6. Therefore, if $H$ is singular, the equation $H \mathbf{x}=\mathbf{0}$ will have more solutions than just $\mathbf{x}=\mathbf{0}$. These are called non-trivial solutions, and when they exist, it means there are infinitely many solutions to $H \mathbf{x}=\mathbf{0}$.

Alternative answer

Answer:
The equation $H \mathbf{x}=\mathbf{0}$ will have infinitely many solutions. Explain
This is a question about how different types of matrix equations are related to each other.
The solving step is:
1. First, let's understand what it means for the equation $H \mathbf{x}=\mathbf{c}$ to be "inconsistent for some $\mathbf{c}$." It means that for that specific vector $\mathbf{c}$, there's no way to find a vector $\mathbf{x}$ that makes the equation true. Think of the matrix $H$ as a special machine that takes an input $\mathbf{x}$ and combines its own internal parts (its columns) to produce an output $\mathbf{c}$. If it's inconsistent for some $\mathbf{c}$, it means that specific $\mathbf{c}$ is an output that the machine *cannot* create, no matter what $\mathbf{x}$ you feed it.
2. If the machine $H$ cannot make *all* possible outputs $\mathbf{c}$ in $\mathbb{R}^{n}$ (because it's inconsistent for *some* $\mathbf{c}$), it means that the "ingredients" (the columns of $H$) it uses to make products are not "independent" enough. They can't combine to form every possible result. This means that the columns of $H$ are "linearly dependent."

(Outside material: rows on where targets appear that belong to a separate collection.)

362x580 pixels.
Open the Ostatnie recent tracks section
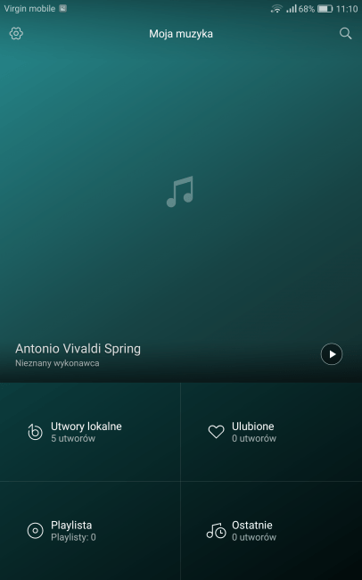pyautogui.click(x=271, y=530)
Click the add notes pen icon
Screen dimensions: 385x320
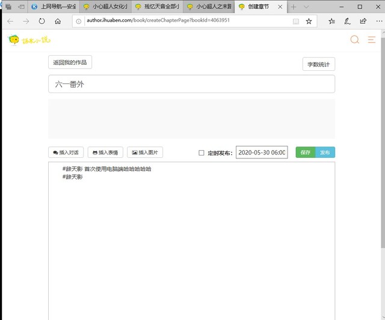(348, 21)
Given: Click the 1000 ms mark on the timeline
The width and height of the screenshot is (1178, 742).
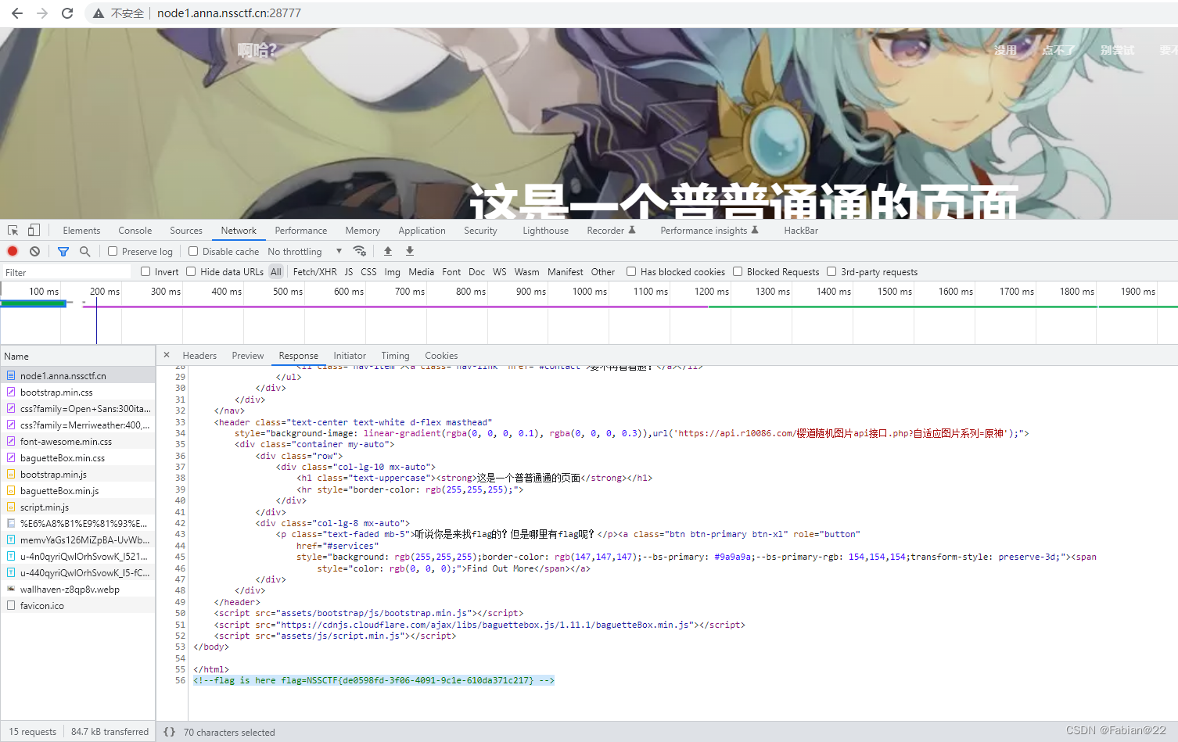Looking at the screenshot, I should (588, 292).
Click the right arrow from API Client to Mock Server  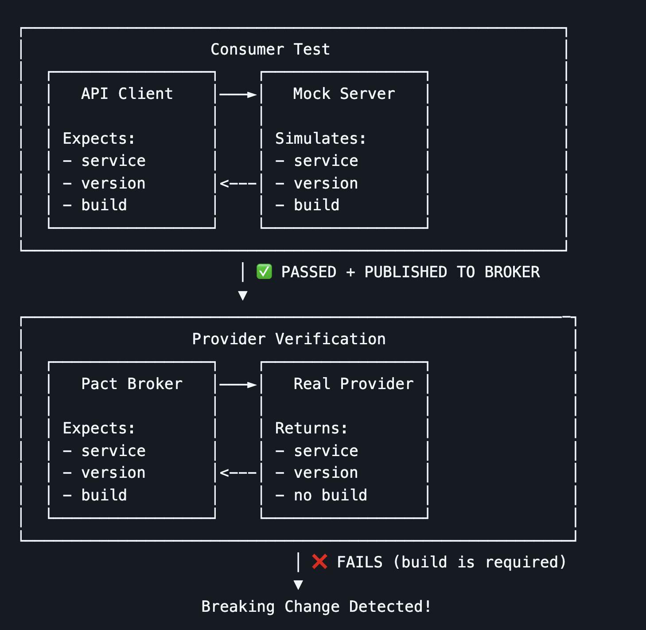(238, 95)
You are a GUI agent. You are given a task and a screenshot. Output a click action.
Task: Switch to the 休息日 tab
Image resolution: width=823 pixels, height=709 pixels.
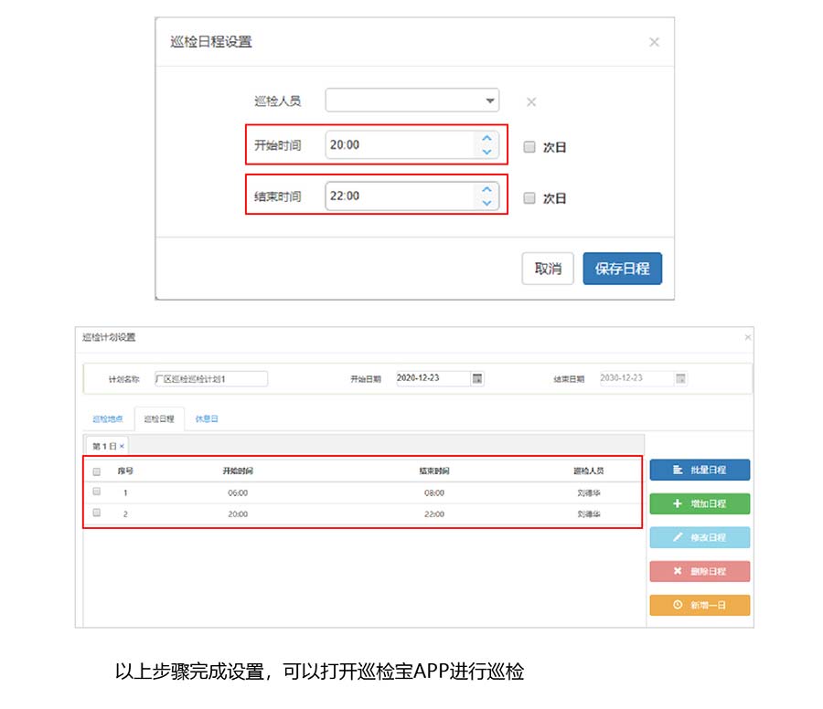pyautogui.click(x=207, y=419)
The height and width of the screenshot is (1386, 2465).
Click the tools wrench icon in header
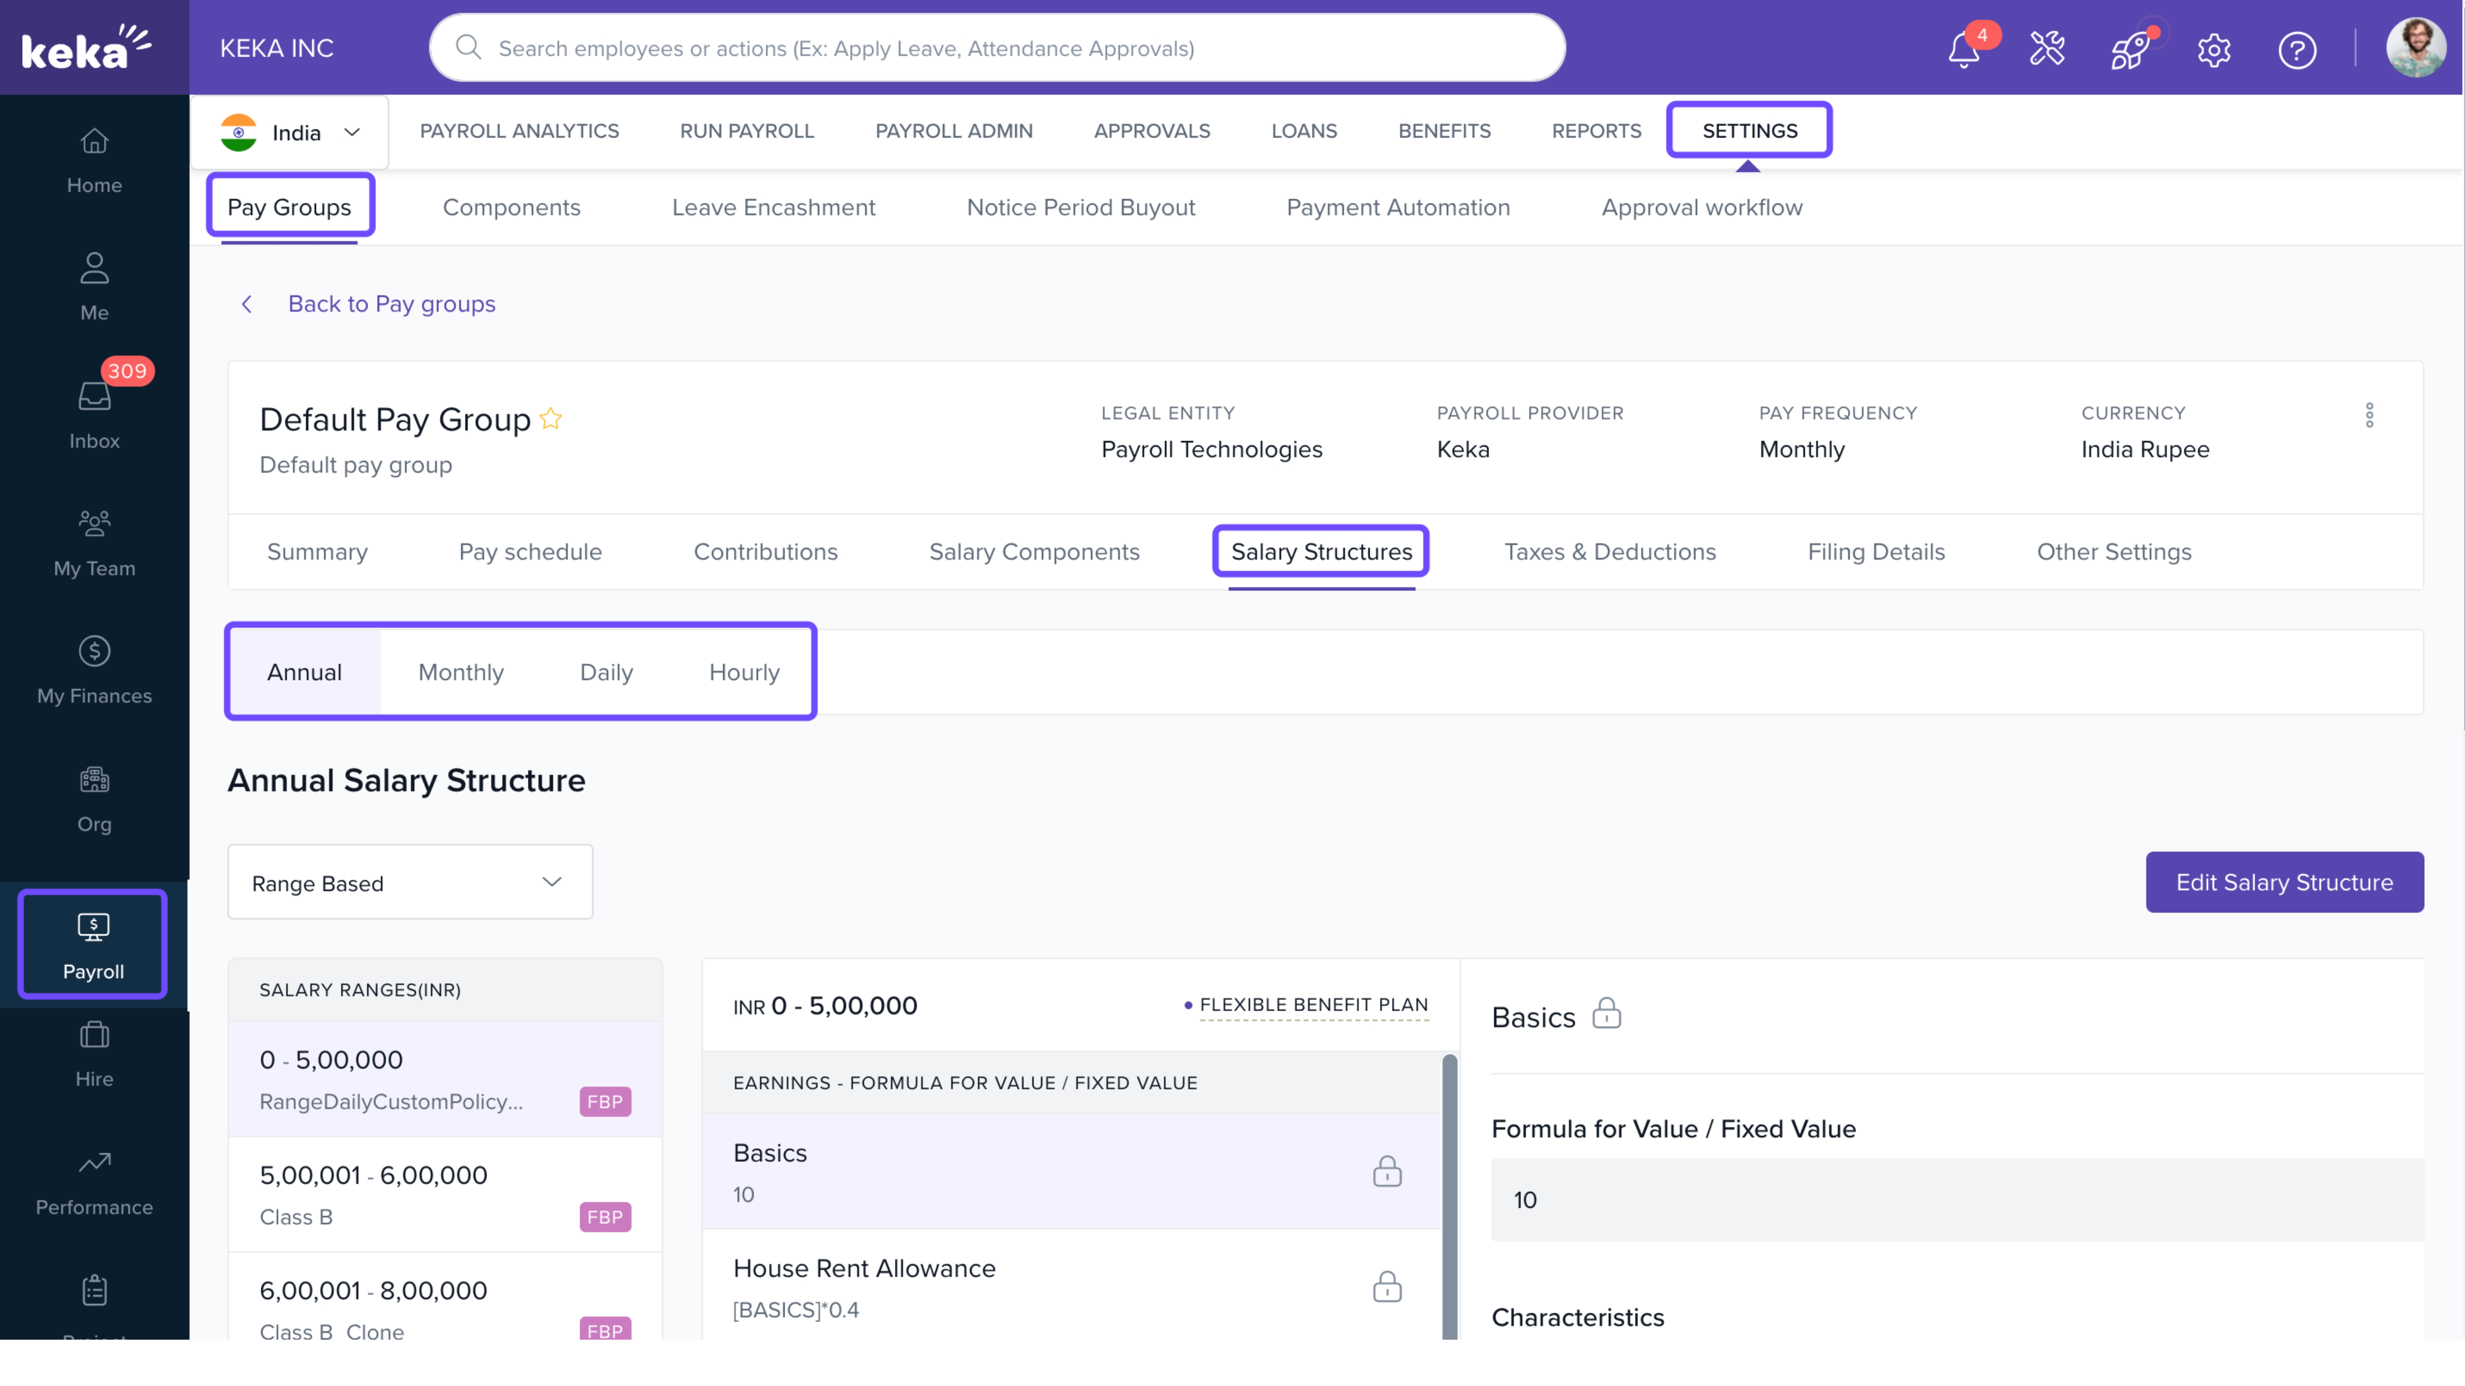tap(2047, 49)
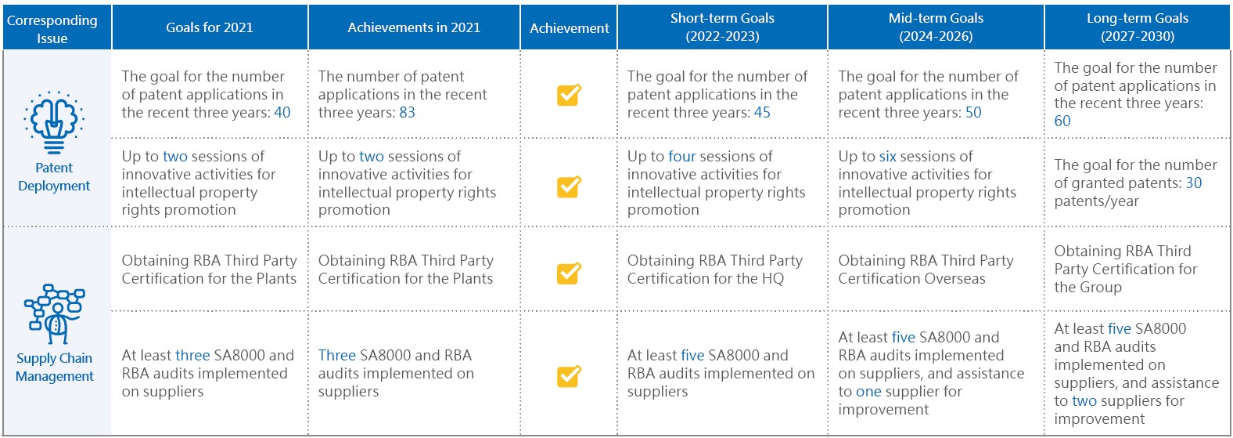Click the checkmark for SA8000 audits row
This screenshot has height=438, width=1233.
coord(569,376)
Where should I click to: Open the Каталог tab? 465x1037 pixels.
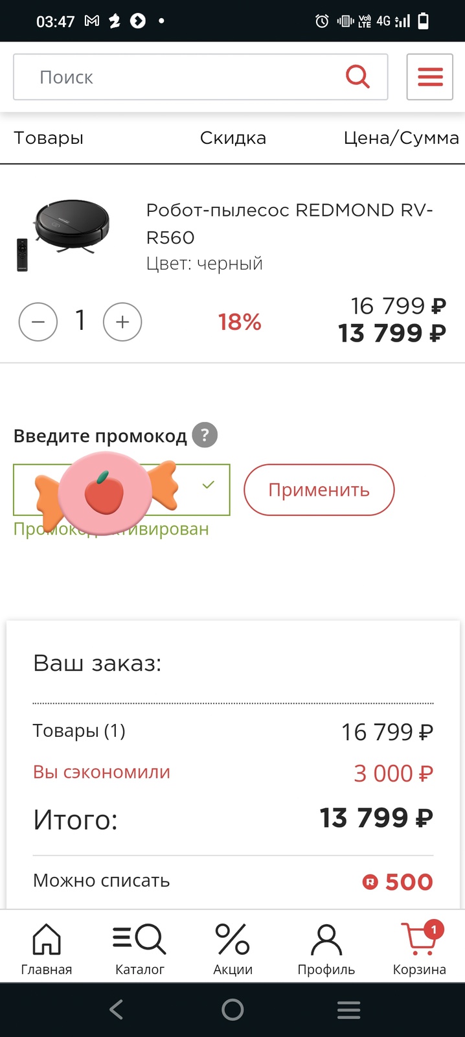tap(140, 948)
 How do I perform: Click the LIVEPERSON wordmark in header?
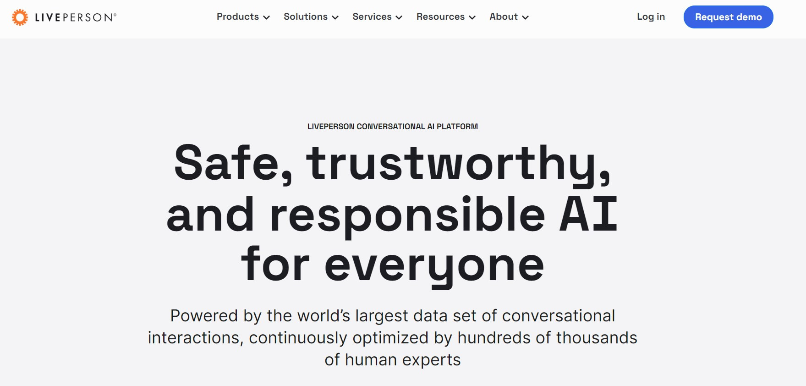coord(76,17)
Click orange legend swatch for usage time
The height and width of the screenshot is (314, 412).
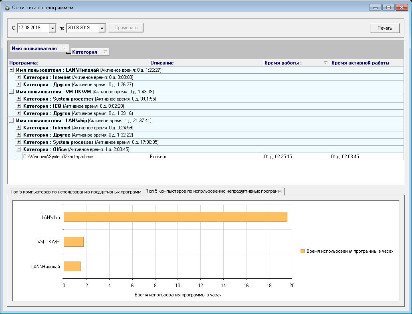[x=303, y=252]
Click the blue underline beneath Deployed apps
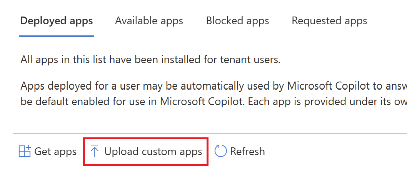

3. When columns are linearly dependent, it means you can combine them using some numbers (not all zero) to get the zero vector, $\mathbf{0}$. For example, if one column is just a copy of another, you could subtract them to get $\mathbf{0}$. This combination of numbers is a non-zero $\mathbf{x}$ that solves $H \mathbf{x}=\mathbf{0}$.
4. The equation $H \mathbf{x}=\mathbf{0}$ always has at least one solution, which is $\mathbf{x}=\mathbf{0}$ (because $H$ times the zero vector always equals the zero vector). This is called the "trivial" solution.
5. But because we found in step 3 that the columns of $H$ are linearly dependent, there must be other, non-zero $\mathbf{x}$ values that also make $H \mathbf{x}=\mathbf{0}$ true. If there's at least one non-zero solution, then there are actually infinitely many solutions (because you can multiply that non-zero solution by any number, and it will still be a solution).
6. So, if $H \mathbf{x}=\mathbf{c}$ is inconsistent for some $\mathbf{c}$, it tells us that $H$ can't make every possible output, which means its columns are dependent. And if its columns are dependent, the homogeneous equation $H \mathbf{x}=\mathbf{0}$ will have infinitely many solutions!